== Problem to work on ==
In the following listing, find the lines containing "Collapse" and report them.

▬▬▬

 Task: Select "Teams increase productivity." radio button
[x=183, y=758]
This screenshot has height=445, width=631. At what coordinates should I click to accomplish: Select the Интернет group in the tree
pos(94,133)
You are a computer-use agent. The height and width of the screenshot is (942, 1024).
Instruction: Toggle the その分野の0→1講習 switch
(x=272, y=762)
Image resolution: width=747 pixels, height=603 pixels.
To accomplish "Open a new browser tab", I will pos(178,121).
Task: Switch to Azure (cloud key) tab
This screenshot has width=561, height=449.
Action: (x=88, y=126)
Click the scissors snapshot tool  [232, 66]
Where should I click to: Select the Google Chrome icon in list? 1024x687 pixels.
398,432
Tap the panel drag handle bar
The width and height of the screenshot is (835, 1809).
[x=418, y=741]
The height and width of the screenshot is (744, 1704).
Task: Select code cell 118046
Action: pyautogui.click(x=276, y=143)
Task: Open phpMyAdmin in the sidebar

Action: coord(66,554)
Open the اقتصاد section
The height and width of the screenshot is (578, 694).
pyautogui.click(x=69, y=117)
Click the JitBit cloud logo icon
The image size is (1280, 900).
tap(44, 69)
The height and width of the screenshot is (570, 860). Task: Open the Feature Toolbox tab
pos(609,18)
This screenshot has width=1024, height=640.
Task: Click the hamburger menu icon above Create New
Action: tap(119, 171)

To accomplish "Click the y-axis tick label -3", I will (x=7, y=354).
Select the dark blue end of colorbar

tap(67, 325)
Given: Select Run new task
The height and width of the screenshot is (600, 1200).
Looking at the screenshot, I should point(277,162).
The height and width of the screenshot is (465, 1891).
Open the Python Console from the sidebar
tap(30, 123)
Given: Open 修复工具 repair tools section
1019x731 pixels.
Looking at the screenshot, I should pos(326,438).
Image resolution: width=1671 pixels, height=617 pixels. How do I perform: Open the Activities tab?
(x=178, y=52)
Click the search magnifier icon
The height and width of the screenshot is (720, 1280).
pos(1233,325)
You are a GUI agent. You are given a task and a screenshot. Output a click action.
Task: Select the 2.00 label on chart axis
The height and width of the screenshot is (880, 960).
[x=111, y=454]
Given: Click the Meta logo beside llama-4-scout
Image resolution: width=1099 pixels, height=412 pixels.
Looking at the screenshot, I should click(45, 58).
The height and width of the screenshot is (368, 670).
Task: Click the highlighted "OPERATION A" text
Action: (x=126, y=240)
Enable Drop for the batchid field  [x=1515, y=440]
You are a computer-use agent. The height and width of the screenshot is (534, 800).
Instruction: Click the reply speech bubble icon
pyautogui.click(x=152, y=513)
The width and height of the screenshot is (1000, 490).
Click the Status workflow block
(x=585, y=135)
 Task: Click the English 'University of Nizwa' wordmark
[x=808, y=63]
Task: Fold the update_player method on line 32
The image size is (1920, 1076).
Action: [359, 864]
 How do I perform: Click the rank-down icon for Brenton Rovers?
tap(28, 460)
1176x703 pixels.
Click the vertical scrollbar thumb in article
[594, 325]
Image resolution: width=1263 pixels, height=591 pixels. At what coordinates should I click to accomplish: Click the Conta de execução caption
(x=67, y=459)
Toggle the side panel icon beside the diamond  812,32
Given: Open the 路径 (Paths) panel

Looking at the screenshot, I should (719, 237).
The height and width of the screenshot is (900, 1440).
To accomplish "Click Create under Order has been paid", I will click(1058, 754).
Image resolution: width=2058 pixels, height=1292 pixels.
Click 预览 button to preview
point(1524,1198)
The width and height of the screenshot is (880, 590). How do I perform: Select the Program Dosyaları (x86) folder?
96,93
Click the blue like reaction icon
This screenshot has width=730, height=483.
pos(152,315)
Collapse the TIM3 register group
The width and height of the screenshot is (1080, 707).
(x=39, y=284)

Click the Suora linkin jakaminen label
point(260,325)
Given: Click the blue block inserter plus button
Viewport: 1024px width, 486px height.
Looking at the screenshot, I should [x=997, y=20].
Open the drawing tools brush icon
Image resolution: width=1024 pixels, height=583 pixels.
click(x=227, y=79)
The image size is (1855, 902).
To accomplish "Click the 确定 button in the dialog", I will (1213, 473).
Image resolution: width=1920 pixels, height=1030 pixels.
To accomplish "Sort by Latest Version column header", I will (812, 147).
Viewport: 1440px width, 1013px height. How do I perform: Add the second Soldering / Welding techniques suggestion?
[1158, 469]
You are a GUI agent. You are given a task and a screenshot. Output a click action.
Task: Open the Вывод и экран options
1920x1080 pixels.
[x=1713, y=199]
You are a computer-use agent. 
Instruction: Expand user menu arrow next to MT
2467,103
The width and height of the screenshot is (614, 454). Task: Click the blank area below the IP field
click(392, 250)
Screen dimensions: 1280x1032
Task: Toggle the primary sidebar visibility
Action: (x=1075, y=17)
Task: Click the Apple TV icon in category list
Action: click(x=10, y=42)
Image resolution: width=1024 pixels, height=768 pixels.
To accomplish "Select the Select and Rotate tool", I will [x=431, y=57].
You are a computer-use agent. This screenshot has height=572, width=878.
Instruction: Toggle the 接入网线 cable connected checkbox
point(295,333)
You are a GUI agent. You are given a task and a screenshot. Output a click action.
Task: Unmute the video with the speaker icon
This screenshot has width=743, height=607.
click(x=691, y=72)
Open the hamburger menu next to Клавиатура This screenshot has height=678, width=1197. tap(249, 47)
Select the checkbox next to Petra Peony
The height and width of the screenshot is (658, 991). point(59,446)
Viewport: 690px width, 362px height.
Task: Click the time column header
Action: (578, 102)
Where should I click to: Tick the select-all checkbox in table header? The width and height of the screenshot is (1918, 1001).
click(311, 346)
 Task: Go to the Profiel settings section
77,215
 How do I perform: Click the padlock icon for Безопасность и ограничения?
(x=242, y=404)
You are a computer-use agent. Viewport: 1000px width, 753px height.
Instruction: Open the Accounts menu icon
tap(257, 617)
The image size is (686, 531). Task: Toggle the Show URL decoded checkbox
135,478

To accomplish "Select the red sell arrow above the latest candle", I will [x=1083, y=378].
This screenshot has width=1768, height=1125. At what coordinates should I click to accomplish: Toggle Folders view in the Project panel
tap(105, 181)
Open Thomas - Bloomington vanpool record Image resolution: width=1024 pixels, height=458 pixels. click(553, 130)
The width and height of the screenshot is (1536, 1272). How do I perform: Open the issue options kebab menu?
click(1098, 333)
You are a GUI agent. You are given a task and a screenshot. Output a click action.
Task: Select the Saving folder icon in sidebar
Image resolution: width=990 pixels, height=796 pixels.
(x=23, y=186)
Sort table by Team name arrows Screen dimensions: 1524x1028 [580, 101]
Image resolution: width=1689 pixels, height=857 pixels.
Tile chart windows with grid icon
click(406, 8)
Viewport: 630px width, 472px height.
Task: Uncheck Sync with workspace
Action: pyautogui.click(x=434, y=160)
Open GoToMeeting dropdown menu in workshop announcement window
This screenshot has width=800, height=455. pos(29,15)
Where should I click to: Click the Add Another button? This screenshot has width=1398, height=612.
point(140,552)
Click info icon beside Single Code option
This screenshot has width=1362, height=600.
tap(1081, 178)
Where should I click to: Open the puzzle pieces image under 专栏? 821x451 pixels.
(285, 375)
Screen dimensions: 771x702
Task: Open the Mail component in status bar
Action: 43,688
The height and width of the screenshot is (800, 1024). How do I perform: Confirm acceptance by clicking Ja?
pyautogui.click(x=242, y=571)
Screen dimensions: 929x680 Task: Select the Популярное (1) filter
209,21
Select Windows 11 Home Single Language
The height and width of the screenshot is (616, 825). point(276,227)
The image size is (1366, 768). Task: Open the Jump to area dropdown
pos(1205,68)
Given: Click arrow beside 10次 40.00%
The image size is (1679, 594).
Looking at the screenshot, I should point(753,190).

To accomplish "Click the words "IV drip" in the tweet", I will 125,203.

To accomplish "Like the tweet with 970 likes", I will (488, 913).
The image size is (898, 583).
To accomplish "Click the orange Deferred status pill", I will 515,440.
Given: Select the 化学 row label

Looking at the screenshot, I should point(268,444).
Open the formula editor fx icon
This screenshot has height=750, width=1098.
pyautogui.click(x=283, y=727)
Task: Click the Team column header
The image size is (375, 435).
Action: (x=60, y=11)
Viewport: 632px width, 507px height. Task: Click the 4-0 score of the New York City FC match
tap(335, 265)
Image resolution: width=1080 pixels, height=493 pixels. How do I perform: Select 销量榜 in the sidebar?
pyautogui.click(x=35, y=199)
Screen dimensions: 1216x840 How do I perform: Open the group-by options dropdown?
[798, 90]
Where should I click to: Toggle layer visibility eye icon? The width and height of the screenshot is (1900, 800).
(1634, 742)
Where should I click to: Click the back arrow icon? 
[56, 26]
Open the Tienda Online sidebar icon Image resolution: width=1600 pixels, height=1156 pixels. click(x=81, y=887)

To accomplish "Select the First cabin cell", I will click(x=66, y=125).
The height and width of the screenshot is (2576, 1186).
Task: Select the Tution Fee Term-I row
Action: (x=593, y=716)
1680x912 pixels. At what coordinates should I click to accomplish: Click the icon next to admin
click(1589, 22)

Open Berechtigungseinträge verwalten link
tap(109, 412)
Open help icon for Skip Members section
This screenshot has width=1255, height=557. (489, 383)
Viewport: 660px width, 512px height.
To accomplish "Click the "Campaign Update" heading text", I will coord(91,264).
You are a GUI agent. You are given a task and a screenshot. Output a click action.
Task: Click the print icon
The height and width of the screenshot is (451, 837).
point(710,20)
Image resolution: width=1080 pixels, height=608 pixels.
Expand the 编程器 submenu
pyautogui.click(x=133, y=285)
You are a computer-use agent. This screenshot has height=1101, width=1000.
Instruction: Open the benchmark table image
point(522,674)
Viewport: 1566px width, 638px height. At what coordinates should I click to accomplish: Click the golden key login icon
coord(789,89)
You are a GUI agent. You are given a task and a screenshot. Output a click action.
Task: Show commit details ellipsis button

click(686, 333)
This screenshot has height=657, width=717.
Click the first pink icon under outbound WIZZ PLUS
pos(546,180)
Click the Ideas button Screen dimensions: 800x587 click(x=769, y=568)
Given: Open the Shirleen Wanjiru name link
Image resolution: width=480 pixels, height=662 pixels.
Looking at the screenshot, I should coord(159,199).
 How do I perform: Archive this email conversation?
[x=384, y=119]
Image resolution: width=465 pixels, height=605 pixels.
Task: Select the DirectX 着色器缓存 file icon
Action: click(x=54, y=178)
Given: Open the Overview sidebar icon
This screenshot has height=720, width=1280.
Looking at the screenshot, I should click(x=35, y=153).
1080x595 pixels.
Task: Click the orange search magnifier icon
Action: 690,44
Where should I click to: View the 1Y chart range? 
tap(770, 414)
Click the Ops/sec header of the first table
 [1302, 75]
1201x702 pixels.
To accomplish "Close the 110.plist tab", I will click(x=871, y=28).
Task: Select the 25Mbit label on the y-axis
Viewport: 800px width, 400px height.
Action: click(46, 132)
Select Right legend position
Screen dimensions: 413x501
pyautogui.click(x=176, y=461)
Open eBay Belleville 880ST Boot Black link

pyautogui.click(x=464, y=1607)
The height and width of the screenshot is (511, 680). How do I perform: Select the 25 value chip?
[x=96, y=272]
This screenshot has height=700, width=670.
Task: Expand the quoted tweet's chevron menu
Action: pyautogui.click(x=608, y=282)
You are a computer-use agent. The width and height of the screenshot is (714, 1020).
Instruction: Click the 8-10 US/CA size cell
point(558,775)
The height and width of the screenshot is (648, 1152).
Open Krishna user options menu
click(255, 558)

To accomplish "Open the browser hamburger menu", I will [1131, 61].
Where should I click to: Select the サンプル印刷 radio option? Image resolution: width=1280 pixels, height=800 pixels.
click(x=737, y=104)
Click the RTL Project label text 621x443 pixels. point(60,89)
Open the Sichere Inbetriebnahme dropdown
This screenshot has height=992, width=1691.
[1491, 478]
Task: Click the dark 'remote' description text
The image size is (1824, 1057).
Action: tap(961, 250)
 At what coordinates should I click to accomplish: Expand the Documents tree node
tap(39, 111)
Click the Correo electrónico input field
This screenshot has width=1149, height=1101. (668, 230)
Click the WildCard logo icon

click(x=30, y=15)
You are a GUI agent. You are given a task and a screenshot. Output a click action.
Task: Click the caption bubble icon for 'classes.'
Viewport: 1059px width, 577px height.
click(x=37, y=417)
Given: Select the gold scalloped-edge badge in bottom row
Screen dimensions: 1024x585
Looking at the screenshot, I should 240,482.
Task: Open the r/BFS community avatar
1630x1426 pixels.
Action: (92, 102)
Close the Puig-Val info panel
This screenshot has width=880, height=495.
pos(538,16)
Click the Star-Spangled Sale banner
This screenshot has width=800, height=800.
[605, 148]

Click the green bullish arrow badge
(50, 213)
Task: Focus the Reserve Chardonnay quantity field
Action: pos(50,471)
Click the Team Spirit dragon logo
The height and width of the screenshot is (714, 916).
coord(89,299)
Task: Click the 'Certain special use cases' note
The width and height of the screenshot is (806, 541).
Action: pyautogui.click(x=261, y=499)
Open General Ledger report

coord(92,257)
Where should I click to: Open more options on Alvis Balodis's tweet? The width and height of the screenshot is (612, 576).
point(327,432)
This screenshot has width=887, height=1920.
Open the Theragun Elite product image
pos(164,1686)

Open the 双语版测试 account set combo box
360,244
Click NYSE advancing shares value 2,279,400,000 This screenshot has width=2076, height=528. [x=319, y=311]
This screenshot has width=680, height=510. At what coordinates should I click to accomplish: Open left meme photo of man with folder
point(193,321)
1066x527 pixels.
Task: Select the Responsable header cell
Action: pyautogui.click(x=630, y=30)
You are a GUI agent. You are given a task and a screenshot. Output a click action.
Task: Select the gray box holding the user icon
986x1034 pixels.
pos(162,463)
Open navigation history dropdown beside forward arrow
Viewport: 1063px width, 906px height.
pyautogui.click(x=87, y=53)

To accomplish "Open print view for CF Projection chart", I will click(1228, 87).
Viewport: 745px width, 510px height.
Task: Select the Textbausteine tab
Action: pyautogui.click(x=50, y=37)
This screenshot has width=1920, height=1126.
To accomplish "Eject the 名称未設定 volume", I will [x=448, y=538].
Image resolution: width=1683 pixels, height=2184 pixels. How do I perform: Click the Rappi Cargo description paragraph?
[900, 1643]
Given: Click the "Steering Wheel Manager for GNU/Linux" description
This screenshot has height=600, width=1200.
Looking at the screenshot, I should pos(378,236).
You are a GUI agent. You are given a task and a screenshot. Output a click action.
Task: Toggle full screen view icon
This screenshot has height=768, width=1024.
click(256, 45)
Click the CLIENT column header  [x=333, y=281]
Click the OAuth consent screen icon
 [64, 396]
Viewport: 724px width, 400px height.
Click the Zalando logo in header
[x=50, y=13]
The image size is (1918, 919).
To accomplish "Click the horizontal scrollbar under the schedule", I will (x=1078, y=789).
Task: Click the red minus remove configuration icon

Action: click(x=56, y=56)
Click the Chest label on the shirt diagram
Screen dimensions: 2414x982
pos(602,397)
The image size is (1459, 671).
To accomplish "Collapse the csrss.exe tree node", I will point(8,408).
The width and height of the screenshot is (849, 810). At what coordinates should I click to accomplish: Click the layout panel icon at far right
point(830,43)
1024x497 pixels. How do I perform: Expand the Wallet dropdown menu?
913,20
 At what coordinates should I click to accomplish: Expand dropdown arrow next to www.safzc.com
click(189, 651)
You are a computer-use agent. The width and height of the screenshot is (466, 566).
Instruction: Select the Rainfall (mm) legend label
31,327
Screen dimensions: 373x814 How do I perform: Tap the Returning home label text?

▬▬▬

== Solved exercise ==
Collapse the TIM3 register group
To accomplish "Collapse the csrss.exe tree node", I will point(8,408).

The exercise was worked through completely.